►

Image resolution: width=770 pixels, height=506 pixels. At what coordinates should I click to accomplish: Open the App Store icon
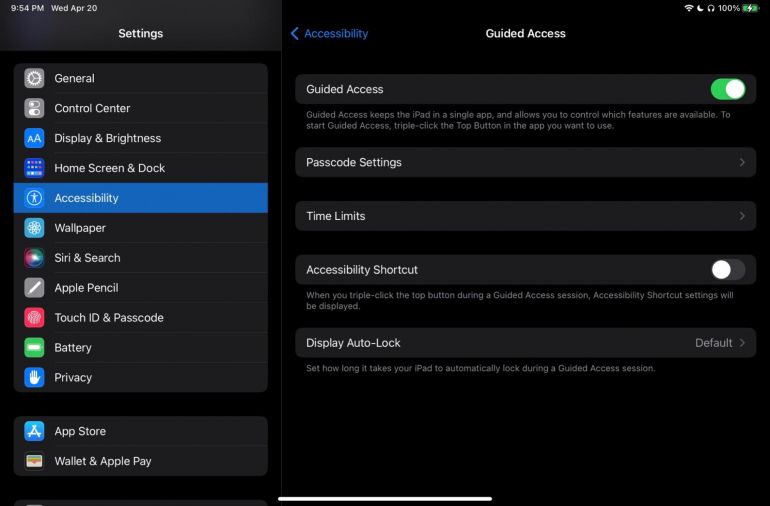(34, 431)
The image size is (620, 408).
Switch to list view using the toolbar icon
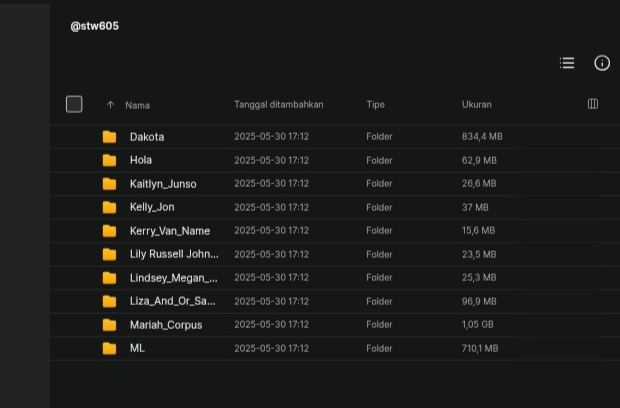pos(567,63)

◄

## The exercise
Pull out every line in the entries above that contains the word "icon", and copy each one in full.

## Full solution
Image resolution: width=770 pixels, height=506 pixels. At what coordinates should I click to accomplish: Open the App Store icon
Switch to list view using the toolbar icon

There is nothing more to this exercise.